Figure 4 - Parting lines that facilitate venting
5) Parting lines that ensure coaxiality, as shown in Figure 5. Many plastic parts have coaxiality requirements. This requirement should be ensured in mold design. Generally, parts of plastic part with coaxiality requirements should be designed within same moving mold plate to meet accuracy requirements. Figure a meets coaxiality requirement, while Figure b has inaccurate mold closing and cannot meet coaxiality requirement.

 

Figure 5 - Parting lines ensuring coaxiality
a) Parting lines ensuring coaxiality b) Parting lines where coaxiality is difficult to ensure
1 - Moving mold 2 - Fixed mold
6) Parting lines with side holes, as shown in Figure 6. When selecting parting surface, side core pulling or parting lines should be avoided as much as possible. If necessary, following principles can be referred to: Figure a places side core on moving mold, which is convenient for core pulling, while placing it on fixed mold makes core pulling more difficult; Figure c places core pulling distance with longer distance in mold opening direction and core pulling distance with shorter distance in side direction, which is more reasonable.
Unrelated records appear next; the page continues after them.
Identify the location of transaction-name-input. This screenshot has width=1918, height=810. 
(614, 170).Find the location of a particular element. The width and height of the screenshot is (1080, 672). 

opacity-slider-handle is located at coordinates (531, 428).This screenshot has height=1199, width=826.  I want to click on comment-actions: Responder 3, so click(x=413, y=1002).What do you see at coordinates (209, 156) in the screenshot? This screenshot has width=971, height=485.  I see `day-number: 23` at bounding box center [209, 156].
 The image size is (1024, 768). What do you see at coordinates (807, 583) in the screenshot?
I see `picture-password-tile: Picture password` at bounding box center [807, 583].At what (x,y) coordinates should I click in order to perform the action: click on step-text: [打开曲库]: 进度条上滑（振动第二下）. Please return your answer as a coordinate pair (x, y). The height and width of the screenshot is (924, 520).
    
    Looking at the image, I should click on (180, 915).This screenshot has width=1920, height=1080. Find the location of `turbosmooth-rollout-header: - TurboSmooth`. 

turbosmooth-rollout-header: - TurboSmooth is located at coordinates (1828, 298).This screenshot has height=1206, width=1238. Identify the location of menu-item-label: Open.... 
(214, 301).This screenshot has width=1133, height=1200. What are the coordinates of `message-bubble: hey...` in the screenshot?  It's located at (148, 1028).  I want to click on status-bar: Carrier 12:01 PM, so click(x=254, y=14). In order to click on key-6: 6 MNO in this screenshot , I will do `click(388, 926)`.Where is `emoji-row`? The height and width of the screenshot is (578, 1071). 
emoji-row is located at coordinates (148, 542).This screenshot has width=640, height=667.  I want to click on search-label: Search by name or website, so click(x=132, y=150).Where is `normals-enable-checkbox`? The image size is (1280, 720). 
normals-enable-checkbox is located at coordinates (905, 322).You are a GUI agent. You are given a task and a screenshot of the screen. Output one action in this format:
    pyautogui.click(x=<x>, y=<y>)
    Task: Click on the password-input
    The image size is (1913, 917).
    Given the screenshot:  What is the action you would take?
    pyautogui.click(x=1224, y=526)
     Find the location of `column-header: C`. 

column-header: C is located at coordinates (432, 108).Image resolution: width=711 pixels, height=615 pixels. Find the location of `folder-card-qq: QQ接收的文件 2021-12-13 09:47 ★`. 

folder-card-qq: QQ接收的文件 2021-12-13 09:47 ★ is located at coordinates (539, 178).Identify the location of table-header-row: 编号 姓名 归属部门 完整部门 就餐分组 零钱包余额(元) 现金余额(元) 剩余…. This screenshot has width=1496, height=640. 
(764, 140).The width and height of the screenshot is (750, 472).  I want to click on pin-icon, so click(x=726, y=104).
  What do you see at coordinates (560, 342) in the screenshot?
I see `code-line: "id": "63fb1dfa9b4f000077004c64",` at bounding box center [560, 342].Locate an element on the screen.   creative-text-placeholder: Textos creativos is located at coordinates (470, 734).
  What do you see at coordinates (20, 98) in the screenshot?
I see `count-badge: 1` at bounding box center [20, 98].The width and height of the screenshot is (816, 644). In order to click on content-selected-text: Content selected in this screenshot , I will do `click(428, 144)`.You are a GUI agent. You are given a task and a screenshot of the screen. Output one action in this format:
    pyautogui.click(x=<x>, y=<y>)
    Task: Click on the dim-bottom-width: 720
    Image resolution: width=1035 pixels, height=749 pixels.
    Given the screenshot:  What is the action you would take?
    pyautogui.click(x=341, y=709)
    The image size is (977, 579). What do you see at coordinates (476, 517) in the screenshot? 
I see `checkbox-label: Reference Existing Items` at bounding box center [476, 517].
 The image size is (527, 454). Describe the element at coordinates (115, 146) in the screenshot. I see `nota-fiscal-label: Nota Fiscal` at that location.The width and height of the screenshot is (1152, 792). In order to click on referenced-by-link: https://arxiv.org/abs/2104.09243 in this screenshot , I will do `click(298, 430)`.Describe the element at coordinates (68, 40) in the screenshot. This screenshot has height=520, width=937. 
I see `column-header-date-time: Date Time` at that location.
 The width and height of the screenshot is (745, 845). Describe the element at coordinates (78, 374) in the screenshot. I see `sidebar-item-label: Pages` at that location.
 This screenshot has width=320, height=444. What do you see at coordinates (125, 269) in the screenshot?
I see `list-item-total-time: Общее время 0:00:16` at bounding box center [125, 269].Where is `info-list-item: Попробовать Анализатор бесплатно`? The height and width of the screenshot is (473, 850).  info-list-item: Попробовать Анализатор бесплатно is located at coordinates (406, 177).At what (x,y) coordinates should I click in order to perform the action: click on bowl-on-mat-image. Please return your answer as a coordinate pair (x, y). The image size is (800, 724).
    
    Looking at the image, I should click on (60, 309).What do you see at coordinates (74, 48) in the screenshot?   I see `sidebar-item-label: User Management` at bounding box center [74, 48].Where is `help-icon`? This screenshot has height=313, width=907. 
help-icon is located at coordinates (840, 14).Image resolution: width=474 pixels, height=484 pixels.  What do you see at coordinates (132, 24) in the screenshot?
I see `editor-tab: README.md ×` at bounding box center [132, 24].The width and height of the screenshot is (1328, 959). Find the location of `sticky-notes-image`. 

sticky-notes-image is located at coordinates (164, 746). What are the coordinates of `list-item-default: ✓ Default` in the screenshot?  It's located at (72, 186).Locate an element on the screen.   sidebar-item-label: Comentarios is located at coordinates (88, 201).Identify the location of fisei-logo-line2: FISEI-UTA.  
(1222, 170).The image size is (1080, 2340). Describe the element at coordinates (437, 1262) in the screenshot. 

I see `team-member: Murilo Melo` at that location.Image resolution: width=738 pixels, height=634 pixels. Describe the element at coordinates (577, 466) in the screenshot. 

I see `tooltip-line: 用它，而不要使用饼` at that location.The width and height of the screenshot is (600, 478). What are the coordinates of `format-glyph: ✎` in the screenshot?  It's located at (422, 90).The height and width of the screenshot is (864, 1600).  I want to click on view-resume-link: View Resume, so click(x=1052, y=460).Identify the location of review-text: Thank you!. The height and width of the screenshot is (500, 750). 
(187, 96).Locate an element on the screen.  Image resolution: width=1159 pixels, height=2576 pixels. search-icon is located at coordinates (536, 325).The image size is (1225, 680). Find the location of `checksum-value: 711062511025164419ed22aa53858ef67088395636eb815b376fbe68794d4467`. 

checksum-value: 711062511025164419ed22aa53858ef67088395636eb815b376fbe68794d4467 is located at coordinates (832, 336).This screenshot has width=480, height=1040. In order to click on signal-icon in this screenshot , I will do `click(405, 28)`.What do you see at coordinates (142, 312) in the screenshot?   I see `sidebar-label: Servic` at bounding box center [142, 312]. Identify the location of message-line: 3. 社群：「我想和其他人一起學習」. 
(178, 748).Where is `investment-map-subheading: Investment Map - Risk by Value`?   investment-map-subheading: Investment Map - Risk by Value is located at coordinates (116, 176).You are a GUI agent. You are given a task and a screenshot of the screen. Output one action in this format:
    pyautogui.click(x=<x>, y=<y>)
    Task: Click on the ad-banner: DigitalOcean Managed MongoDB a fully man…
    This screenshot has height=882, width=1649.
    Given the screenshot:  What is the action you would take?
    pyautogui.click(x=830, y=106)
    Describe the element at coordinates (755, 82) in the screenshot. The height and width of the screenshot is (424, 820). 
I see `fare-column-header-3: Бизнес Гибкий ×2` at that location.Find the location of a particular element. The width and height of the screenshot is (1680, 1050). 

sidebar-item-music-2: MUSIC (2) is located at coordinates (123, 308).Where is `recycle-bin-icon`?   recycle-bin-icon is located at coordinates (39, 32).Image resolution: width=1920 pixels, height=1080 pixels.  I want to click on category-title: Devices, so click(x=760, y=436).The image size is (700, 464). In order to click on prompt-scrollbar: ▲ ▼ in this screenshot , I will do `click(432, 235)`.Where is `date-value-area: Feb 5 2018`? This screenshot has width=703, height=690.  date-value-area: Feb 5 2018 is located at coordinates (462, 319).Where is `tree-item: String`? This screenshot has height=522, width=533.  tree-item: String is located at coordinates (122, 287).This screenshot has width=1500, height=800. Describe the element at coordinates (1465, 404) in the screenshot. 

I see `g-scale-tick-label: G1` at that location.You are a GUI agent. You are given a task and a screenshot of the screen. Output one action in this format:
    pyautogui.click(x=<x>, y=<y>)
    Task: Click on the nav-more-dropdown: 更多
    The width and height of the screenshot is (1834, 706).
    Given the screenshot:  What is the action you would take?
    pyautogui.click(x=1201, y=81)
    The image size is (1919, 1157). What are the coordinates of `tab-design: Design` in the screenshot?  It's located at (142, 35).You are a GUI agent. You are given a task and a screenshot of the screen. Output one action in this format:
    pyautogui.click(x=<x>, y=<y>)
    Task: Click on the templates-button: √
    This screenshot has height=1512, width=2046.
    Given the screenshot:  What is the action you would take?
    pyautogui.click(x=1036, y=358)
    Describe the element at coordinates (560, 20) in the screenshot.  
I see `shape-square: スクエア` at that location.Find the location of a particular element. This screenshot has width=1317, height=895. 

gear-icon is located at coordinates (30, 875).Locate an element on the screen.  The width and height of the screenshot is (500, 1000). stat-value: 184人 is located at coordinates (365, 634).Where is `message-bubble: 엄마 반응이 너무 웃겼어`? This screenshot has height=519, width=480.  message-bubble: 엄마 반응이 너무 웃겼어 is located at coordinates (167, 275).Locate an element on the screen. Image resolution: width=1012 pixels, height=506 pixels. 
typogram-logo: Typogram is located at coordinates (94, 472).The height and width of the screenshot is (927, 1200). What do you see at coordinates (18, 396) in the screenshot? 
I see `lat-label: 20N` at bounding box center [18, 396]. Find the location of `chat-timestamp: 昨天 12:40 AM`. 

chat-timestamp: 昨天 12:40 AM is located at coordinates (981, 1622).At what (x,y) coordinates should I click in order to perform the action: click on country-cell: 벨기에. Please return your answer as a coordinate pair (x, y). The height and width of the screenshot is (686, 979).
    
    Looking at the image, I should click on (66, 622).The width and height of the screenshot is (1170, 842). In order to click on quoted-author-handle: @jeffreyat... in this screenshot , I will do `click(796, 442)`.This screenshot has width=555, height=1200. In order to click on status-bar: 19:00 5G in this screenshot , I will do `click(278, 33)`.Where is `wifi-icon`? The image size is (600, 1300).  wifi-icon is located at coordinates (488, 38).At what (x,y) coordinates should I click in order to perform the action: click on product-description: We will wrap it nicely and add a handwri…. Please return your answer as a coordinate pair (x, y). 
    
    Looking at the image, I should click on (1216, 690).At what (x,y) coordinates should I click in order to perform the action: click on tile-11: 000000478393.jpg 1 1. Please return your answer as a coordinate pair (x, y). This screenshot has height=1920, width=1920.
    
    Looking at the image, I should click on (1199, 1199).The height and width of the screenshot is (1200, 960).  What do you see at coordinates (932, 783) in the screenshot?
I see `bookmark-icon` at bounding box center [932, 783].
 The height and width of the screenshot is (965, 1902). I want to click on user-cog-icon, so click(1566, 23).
However, if parting line is as shown in Figure d, it will make demolding difficult.

 

Figure 6 - Parting lines with side holes
1 - Moving mold 2 - Fixed mold
7) Parting lines ensuring accuracy, as shown in Figure 7. Some plastic parts require high surface precision, such as threaded surfaces and mating surfaces. In these cases, parting surface cannot pass through these surfaces, otherwise it will affect precision of plastic part and may even make it unusable. As shown in Figure 3, parting surface ensures thread precision; parting surface in Figure b passes through thread axis, thus failing to guarantee thread precision. Parting surface in Figure c ensures integrity and smoothness of circular surface, while parting surface d will have a noticeable seam line around its perimeter, affecting appearance and usability.

 

Figure 7 - Parting Surface Guaranteeing Precision
a) Parting surface guaranteeing thread precision b) Parting surface not guaranteeing thread precision c) Parting surface guaranteeing a smooth appearance d) Parting surface not guaranteeing a smooth appearance
8) Parting surface for thin-walled plastic parts requiring uniform wall thickness, as shown in Figure 8. To achieve uniform wall thickness, a conical stepped parting surface, as shown in Figure a, is not used as usual flat surface, as in Figure b.

 

Figure 8 - Parting line for thin-walled plastic parts requiring uniform wall thickness
a) Conical stepped parting line b) Planar parting line
Selection of parting line is quite complex and involves many factors. Above introductions can serve as important references when selecting parting line. In actual operation, selection should often be made flexibly according to specific situation.